A CATL, líder chinesa no setor de baterias, adquiriu participações acionárias com a CMOC em outros projetos na RDC, como o projeto de cobre-cobalto Kisanfu, permitindo-lhes acesso a um fornecimento garantido e em conformidade com as especificações, ao mesmo tempo em que fornece capital para reduzir os riscos dos projetos de mineração africanos.

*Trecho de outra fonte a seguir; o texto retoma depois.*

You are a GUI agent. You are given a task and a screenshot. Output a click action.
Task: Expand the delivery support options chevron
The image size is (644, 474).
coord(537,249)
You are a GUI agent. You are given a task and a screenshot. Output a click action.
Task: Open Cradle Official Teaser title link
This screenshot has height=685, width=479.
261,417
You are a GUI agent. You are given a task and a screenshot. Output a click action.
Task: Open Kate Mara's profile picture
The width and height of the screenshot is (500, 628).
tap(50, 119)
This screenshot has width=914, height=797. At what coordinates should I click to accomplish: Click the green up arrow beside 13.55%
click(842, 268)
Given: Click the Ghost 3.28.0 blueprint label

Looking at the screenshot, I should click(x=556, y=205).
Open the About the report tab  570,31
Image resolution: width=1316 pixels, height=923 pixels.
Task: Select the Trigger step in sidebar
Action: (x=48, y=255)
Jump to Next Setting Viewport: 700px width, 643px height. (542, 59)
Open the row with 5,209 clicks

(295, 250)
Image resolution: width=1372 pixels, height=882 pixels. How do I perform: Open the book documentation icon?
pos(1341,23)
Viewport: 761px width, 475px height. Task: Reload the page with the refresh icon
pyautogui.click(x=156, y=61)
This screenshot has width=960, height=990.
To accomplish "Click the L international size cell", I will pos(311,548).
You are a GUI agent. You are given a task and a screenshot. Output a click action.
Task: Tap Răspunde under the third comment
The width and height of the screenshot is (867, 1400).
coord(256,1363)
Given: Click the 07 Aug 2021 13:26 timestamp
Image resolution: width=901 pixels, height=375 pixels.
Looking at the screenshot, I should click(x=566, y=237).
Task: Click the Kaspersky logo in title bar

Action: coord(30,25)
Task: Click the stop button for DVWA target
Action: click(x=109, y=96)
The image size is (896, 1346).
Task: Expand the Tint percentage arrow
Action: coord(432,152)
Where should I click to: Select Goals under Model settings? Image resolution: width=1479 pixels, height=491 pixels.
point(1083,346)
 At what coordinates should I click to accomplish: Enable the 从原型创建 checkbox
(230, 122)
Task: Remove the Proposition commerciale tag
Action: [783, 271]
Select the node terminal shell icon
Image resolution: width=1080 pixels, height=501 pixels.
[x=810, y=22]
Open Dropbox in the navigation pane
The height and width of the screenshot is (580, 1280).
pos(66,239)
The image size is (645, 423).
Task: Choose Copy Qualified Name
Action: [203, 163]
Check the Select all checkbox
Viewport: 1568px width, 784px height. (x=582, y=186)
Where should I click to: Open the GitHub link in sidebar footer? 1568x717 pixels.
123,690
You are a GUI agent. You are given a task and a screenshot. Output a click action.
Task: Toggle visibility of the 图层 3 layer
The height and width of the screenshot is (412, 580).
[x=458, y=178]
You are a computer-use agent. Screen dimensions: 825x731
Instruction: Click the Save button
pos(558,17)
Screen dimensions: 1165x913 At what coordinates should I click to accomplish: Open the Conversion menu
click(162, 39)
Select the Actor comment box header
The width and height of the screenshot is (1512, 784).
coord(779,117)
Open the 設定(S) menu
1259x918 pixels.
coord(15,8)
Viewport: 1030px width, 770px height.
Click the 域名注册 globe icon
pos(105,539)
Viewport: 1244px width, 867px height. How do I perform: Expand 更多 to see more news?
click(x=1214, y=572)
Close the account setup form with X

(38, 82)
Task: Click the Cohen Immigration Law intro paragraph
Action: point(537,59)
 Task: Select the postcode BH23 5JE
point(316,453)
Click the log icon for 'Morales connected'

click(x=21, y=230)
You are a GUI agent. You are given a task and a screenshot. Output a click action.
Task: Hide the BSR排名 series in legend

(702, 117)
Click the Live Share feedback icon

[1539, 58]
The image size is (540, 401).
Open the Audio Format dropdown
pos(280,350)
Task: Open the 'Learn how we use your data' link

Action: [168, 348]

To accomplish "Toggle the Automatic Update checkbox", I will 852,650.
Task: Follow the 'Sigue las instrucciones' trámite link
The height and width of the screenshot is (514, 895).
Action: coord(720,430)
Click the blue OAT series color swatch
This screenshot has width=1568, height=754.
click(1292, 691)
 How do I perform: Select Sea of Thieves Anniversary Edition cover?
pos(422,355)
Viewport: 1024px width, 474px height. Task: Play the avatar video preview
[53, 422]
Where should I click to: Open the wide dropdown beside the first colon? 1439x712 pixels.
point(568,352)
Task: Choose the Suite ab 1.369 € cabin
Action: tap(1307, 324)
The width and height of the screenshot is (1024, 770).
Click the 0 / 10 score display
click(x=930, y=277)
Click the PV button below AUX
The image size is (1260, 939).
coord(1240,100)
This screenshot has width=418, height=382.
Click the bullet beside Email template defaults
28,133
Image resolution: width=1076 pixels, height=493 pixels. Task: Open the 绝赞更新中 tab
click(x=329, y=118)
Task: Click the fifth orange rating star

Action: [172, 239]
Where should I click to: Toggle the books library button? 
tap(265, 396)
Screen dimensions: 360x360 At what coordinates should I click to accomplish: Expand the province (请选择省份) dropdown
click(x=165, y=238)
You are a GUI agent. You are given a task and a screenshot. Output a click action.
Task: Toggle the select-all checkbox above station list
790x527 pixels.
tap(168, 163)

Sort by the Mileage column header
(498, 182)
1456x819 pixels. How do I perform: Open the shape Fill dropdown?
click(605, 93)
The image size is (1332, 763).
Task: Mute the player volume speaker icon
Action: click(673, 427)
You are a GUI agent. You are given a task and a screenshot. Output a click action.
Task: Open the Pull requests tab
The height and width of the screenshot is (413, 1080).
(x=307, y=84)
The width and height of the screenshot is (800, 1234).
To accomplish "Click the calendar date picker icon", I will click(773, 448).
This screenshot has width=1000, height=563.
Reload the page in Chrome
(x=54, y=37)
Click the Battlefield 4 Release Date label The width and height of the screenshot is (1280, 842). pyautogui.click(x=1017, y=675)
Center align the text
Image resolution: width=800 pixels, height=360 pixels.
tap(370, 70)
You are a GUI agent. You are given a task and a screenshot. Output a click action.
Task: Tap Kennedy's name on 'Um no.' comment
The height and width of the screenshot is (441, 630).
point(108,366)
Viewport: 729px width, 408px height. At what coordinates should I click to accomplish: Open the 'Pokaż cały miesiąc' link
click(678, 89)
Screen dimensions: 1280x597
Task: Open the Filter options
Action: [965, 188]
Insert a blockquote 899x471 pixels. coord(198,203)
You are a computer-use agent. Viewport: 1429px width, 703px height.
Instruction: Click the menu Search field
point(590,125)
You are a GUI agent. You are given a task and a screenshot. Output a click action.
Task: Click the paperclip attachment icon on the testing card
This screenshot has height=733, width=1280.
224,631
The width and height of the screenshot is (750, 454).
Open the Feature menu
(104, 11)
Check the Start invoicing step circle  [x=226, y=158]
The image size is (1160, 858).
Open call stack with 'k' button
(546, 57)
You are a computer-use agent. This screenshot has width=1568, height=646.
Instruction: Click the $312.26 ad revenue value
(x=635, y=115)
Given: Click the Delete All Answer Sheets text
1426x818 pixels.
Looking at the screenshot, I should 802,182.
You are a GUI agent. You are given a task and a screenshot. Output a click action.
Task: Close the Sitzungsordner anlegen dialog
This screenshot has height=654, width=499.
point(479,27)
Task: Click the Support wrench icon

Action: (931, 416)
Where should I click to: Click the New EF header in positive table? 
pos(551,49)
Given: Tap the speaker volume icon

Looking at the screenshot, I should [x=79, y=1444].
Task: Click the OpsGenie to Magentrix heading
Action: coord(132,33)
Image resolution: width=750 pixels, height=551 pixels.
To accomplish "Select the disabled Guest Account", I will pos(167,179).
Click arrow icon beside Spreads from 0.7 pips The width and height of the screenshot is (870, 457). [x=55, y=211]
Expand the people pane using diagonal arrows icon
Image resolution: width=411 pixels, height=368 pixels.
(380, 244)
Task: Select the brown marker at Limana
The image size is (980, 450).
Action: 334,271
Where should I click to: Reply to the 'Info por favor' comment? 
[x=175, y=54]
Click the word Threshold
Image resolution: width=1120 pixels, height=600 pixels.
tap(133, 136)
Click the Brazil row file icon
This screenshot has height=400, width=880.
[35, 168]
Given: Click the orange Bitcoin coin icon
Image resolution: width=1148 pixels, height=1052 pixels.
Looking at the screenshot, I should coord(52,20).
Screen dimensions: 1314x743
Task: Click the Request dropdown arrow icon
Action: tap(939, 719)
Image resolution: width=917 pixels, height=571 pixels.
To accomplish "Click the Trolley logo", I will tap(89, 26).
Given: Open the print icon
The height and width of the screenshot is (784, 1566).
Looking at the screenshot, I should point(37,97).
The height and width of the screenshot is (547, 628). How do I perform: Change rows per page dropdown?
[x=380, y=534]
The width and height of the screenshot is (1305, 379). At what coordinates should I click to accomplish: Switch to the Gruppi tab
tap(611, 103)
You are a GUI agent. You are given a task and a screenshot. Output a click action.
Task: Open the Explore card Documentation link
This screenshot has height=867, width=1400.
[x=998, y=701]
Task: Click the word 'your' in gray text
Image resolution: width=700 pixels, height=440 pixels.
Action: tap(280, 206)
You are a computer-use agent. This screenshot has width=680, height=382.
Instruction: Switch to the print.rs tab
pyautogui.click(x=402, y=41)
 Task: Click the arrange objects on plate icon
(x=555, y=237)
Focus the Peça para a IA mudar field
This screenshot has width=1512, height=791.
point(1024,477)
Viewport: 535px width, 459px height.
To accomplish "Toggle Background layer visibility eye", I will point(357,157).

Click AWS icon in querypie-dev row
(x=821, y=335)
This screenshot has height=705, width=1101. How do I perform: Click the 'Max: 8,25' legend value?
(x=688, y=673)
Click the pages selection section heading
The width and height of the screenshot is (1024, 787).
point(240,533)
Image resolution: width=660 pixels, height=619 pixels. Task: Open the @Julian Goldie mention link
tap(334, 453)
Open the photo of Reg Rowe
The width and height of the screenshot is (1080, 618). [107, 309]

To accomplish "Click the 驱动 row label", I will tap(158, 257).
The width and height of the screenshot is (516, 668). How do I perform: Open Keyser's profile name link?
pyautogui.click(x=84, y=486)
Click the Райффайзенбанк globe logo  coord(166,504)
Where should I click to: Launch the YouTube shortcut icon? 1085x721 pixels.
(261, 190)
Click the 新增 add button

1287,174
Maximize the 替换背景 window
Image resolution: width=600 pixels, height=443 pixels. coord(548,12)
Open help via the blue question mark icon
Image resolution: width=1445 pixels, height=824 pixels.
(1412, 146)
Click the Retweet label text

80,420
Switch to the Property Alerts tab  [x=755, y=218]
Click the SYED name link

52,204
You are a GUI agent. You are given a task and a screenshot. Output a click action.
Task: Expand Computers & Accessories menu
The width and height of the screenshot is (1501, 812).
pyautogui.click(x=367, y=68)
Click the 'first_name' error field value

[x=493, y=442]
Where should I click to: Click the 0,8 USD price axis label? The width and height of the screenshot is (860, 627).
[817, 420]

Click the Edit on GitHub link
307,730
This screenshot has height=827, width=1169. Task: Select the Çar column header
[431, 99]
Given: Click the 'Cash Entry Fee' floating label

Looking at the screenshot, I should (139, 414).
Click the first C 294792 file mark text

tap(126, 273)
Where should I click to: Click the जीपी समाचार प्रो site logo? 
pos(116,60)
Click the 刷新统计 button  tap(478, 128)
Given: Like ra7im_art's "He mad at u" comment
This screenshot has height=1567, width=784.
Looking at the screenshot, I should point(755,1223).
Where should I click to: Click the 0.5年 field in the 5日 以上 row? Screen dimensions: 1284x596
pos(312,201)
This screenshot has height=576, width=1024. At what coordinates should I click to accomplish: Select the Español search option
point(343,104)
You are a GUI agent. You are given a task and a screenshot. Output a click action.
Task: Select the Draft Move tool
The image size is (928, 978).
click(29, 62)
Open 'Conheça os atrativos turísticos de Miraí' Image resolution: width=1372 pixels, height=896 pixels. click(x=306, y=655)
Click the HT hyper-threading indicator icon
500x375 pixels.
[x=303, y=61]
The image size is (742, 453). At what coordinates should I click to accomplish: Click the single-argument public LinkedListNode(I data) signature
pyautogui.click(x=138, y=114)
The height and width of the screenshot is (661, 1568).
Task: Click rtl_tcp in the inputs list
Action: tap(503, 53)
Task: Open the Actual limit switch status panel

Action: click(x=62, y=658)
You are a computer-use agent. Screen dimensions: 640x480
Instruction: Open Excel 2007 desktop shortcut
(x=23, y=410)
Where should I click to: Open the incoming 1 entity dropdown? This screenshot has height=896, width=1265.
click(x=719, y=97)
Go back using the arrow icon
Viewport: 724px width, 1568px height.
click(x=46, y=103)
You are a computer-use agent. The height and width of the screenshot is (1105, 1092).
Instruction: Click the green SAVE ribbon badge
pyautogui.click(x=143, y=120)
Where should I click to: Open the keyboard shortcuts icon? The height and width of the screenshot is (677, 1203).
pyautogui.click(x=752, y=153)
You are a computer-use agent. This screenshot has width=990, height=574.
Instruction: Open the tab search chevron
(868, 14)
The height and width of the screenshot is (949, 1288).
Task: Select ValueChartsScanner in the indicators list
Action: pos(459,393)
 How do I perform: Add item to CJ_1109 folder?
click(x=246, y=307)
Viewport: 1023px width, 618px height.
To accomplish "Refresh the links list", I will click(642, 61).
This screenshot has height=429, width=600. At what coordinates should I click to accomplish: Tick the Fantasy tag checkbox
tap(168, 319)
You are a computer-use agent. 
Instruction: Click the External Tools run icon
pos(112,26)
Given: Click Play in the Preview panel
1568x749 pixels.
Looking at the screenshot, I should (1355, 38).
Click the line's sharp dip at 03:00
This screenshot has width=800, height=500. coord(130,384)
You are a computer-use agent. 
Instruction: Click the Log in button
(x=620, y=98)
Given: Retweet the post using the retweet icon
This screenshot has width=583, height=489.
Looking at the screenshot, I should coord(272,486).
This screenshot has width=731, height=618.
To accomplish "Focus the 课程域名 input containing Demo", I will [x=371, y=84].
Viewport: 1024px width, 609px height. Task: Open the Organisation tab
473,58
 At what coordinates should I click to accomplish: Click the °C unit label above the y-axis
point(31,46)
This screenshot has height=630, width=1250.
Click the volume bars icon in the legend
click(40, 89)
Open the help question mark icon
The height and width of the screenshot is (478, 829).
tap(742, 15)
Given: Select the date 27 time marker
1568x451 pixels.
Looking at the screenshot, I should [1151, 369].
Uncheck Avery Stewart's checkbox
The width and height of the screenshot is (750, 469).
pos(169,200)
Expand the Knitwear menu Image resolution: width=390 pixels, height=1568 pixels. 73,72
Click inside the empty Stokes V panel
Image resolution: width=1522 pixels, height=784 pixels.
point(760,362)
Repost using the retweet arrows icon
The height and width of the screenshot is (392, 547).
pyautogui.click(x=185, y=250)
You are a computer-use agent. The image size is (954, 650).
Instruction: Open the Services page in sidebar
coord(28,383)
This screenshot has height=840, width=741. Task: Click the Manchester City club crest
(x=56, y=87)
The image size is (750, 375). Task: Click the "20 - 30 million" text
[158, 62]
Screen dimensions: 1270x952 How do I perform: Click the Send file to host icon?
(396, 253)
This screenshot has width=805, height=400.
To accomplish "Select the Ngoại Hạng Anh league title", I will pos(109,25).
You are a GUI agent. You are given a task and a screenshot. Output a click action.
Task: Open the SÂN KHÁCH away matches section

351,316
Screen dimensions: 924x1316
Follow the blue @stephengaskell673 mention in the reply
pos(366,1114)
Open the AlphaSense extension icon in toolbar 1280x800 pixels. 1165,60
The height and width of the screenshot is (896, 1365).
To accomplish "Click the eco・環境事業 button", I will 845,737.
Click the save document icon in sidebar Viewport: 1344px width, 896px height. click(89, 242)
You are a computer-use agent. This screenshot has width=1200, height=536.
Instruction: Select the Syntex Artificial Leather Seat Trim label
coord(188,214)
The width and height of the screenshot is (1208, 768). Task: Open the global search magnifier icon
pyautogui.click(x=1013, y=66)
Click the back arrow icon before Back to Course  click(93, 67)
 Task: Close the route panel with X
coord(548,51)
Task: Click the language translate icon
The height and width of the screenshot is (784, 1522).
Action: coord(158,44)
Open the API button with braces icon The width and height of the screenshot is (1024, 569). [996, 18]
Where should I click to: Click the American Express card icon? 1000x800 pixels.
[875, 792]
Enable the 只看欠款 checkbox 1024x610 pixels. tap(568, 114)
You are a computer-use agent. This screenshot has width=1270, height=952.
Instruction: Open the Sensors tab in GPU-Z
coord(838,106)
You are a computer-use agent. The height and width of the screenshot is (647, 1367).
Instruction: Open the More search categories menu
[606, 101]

Essas iniciativas não se limitam ao setor de mineração em grande escala. Iniciativas intersetoriais como a Cobalt for Development — apoiada por multinacionais como BMW, BASF e Samsung SDI e implementada pela Deutsche Gesellschaft für Internationale Zusammenarbeit (GIZ) em colaboração com organizações não governamentais — estão a treinar mineiros artesanais em Kolwezi, na RDC, em práticas de segurança e ambientais. Aproximadamente 12 cooperativas de mineração artesanal, compreendendo mais de 1.500 mineiros, estão a ser treinadas. Tais medidas refletem uma postura pragmática dos compradores: buscar formalizar a mineração artesanal e de pequena escala para elevar os padrões e garantir um fornecimento em conformidade, em vez de desencorajar a mineração artesanal e de pequena escala.
Fortalecimento do poder de negociação com compradores globais a jusante por meio da colaboração e inovação
Em última análise, os compradores a jusante continuarão a enfrentar uma pressão crescente para o cumprimento verificável das normas ESG e outras. Os ativos e produtos mineiros que cumprem rigorosos padrões de integridade e rastreabilidade mineral têm grandes probabilidades de obter melhores condições contratuais. Os compradores a jusante procurarão cada vez mais fornecedores de minerais africanos que cumpram os seguintes requisitos: Em primeiro lugar, rigorosa diligência e garantia ESG – os compradores querem conformidade verificável com direitos laborais, impactos na comunidade, reassentamento e gestão da água, entre outras questões importantes. O alinhamento com os padrões internacionais será fundamental para demonstrar a conformidade.Em segundo lugar, o uso de tecnologias de controlo auditáveis de rastreabilidade total e cadeia de custódia, como IoT, blockchain e balanços de massa avançados, tornar-se-á comum nas avaliações. Por fim, embora a mineração artesanal e em pequena escala continue a ser significativa em determinados clusters minerais, o uso de técnicas de formalização, como a criação de cooperativas, pode ajudar a melhorar os protocolos de segurança, prevenir o trabalho infantil, garantir preços justos e estabelecer redes de compra transparentes.